Considérés comme proches du camp de l’Est et son homme fort, Khalifa Haftar, les groupes à l’origine des blocages réclament le transfert du pouvoir à M. Bachagha ainsi qu’une “répartition équitable” des recettes pétrolières. “Les fermetures affectent les infrastructures pétrolières, en particulier les oléoducs, nuisent à la réputation de la Libye et entraînent une perte de confiance en elle sur le marché international”, regrette M. Aoun. “Quand on livre une quantité donnée à un client et que le lendemain on n’est plus en mesure de le faire, cela fait perdre à la Libye sa place sur le marché international”, martèle-t-il.
De plus, les Etats-Unis se sont dit mercredi “profondément préoccupés” par ces blocages et ont appelé à y mettre fin “immédiatement”. Dans l’interview, M. Aoun a passé sous silence toute dimension politique du blocage: “En apparence, ceux qui appellent à la fermeture disent avoir des revendications pour le développement de leurs régions”.
“Chantage”
Assurant avoir “mis en place un comité” qui est “en contact avec les acteurs dans différentes régions” pour tenter de mettre fin au blocus, il se dit opposé au “chantage” comme moyen de pression, y compris sur l’épineuse question de la répartition des recettes. De fait, les derniers blocages sont survenus après l’annonce du transfert par la NOC de huit milliards de dollars de revenus pétroliers dans les caisses du gouvernement de Tripoli, suscitant l’ire du camp de l’Est.
“Il n’y a aucun pays au monde qui distribue ses recettes. Les citoyens demandent l’amélioration des services de base, la santé, l’éducation, la construction de routes. Chaque citoyen est en droit de le faire, mais nous refusons tout chantage”, insiste M. Aoun.
Ainsi, début 2020, en pleine guerre civile, Khalifa Haftar avait instauré un blocus pétrolier, avant de le lever au bout de quelques mois après l’échec d’une offensive qu’il avait lancée sur la capitale.
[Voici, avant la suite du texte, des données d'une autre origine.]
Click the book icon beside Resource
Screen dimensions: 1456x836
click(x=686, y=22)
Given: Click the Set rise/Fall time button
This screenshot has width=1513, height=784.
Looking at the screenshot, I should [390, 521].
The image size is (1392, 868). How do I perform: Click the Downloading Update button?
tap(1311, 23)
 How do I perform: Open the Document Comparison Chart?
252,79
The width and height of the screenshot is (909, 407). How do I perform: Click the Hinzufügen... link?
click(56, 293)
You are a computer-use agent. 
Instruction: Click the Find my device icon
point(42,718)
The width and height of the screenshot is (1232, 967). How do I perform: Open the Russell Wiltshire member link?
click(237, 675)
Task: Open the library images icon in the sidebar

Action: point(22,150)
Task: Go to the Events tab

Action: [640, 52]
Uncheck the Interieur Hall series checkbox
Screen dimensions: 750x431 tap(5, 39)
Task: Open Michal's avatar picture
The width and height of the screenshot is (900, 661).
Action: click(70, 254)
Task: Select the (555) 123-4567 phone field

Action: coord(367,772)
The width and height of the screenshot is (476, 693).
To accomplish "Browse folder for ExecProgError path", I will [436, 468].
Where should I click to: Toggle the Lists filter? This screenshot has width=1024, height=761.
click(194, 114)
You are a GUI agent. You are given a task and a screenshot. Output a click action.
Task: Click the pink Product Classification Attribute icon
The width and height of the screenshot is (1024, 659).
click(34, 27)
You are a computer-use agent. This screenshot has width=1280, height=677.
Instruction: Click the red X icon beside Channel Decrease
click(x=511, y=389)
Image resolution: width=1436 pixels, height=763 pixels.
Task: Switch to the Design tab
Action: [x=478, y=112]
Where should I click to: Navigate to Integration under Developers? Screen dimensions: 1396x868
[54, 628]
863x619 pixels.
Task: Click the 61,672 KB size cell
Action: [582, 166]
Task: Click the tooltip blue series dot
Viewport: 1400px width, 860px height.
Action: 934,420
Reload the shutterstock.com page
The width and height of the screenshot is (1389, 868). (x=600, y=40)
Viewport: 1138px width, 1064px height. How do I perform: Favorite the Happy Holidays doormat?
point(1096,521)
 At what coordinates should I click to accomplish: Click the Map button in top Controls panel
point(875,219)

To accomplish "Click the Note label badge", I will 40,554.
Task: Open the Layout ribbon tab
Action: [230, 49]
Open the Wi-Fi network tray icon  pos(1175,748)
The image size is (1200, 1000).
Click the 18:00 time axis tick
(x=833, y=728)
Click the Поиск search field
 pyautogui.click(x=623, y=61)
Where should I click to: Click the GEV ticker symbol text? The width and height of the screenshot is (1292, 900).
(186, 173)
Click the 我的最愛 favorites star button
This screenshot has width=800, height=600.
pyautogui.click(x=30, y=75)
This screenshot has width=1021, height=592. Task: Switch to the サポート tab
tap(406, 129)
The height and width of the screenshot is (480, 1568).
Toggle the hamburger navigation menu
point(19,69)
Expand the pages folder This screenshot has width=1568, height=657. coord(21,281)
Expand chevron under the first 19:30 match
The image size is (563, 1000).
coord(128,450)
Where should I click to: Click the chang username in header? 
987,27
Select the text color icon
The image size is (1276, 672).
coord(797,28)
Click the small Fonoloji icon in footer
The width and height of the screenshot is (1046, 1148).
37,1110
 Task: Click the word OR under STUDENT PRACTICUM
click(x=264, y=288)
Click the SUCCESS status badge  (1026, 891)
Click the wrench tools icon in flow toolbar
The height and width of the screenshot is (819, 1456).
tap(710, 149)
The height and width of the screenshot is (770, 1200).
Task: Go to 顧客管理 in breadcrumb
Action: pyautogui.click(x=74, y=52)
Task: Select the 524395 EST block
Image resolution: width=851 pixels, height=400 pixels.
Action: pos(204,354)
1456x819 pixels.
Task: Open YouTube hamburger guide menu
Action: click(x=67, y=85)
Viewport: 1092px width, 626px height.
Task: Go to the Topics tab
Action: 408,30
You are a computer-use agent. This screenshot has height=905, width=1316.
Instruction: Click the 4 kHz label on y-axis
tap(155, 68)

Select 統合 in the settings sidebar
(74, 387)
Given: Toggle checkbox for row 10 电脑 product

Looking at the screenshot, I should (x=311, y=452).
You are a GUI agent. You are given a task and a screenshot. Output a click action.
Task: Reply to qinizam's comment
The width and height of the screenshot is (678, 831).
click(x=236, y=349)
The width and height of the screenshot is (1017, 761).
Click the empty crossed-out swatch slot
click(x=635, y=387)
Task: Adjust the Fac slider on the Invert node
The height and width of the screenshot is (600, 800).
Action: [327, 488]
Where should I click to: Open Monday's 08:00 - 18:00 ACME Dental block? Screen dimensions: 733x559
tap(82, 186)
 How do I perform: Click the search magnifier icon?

Ce blocage avait entraîné près de 10 milliards de dollars de pertes. La production est progressivement remontée à 1,2 million de barils par jour, dont l’essentiel est exporté.
“L’Etat libyen est riche en ressources naturelles (…) et dispose d’atouts pour développer les énergies solaires et éoliennes, les ports, le tourisme”, énumère le ministre, en appelant à “réduire la dépendance aux énergies fossiles”. Outre les fermetures, le secteur pétrolier pâtit de relations notoirement exécrables entre M. Aoun et le patron de la NOC, Mustafa Sanalla, principal interlocuteur des compagnies pétrolières internationales. “Sanalla ne respecte pas les lois qui régissent le secteur et outrepasse ses prérogatives”, accuse le ministre, qui a tenté en vain ces derniers mois de suspendre le patron de la NOC, en poste depuis 2014.